You are viewing a plain text version of this content. The canonical link for it is here.

Posted to dev@httpd.apache.org by "William A. Rowe, Jr." <wr...@rowe-clan.net> on 2005/08/08 06:37:03 UTC

Re: [patch 1.3] The http_protocol.c C-L + T-E patch

Still looking for a vote on this fix to core for 1.3, preventing
modules from seeing an invalid C-L + T-E combination from the
client per RFC 2616.  This does not apply to proxy (as implemented
now) but may affect other handlers as I noted below.  The sanest
action seems to be; adopt our 2.0 core change.

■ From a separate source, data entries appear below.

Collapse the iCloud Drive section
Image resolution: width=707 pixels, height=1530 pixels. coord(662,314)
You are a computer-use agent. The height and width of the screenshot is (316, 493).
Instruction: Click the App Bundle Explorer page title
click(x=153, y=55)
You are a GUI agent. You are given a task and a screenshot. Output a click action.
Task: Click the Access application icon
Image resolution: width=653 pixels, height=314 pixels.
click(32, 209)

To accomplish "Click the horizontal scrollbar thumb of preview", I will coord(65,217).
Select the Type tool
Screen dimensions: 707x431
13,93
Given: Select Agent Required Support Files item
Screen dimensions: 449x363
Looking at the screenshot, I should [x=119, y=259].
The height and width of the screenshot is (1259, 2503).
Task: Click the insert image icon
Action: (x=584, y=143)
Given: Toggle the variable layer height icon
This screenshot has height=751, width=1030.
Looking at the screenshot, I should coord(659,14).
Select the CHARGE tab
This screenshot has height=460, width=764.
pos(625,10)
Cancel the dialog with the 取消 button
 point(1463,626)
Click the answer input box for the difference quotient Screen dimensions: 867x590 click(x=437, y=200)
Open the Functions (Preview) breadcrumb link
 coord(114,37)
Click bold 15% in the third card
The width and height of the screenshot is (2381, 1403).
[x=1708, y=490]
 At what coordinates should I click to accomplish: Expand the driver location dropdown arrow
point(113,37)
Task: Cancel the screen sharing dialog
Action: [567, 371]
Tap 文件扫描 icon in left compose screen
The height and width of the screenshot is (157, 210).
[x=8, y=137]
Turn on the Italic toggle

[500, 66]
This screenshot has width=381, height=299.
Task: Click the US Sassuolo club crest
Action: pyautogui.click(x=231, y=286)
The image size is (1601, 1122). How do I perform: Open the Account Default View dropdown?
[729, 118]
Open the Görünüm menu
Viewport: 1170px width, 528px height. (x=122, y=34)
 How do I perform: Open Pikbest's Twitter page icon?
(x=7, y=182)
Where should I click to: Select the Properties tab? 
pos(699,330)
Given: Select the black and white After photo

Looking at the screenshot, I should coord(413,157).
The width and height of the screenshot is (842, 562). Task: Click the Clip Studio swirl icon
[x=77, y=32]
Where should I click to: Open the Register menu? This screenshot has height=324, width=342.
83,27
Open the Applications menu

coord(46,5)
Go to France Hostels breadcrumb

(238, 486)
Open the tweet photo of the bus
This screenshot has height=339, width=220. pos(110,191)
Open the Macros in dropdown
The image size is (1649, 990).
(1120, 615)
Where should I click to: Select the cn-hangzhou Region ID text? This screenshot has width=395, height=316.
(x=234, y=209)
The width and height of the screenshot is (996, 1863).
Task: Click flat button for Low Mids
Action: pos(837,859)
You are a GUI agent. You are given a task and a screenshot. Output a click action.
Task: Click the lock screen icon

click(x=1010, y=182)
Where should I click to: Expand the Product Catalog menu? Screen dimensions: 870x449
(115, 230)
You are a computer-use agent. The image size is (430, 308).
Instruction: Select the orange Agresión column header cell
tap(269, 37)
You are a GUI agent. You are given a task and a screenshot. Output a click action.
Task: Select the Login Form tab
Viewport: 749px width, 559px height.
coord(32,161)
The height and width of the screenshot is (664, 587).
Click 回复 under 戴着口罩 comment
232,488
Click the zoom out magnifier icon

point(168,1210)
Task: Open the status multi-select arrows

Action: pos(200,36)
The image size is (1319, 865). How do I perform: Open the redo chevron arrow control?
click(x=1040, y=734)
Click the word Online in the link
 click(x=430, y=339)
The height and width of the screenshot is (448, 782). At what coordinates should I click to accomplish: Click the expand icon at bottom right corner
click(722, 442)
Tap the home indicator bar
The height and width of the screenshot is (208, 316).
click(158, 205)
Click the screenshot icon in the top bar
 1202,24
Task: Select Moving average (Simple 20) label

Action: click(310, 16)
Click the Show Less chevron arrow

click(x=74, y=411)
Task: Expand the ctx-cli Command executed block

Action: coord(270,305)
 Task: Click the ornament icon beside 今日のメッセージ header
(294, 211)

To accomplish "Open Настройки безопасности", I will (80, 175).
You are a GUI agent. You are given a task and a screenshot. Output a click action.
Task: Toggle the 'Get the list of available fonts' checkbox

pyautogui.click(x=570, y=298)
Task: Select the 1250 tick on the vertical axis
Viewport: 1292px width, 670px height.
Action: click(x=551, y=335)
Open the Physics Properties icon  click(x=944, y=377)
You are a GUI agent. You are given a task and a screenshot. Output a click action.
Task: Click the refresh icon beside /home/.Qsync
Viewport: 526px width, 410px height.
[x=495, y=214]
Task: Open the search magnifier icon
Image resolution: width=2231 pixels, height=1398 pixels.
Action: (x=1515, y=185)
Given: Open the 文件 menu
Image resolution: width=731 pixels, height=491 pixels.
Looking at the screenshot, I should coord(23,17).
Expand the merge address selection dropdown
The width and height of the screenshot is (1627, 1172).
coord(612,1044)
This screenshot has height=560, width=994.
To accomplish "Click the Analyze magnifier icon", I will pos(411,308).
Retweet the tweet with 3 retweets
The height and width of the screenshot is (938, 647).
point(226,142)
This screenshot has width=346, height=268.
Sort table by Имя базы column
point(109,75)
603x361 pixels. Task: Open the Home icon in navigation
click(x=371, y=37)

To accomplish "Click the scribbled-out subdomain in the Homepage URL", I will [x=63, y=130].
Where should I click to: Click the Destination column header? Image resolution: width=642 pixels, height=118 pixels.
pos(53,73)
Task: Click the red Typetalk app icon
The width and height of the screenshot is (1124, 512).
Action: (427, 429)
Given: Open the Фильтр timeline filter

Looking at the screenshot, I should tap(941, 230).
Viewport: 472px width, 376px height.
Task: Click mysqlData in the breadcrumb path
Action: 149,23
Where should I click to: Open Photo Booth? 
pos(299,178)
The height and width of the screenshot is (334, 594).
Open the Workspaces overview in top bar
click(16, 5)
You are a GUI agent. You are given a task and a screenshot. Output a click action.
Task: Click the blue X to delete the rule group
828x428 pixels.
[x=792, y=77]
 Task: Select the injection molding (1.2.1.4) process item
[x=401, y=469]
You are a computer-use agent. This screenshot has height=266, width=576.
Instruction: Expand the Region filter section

The clean patch to backport to 1.3 is at 

  http://people.apache.org/~wrowe/httpd-1.3-proto-cl-te.patch

With respect to fixes in individual modules, one should still
remember that this isn't a panacea, it's still possible for any
other invalid module to reinsert a content-length input header
at your handler before it's invoked.  But it seems worthwhile
to go ahead and fix the 80/20 with these 3 lines of code already
committed to trunk and 2.0.x.

Bill

At 04:36 PM 7/19/2005, William A. Rowe, Jr. wrote:
>At 04:11 PM 7/19/2005, Joe Orton wrote:
>>On Tue, Jul 19, 2005 at 02:59:14PM -0500, William Rowe wrote:
>>> Paul?  Joe?  Jeff?  Someone?
>>> 
>>> This is the only showstopper to a 1.3.34 candidate today, 
>>> since 1.3.x/src/modules/proxy/mod_proxy.c rejects T-E 
>>> for proxy request bodies.
>>
>>Since the 1.3 proxy already rejects such requests what does this patch 
>>actually fix?
>
>Hmmm...
>
>  mod_isapi?
>  mod_php?
>  mod_cgi?
>  mod_jk?
>
>shall I keep digging?

Re: [patch 1.3] The http_protocol.c C-L + T-E patch

Posted by Jim Jagielski <ji...@jaguNET.com>.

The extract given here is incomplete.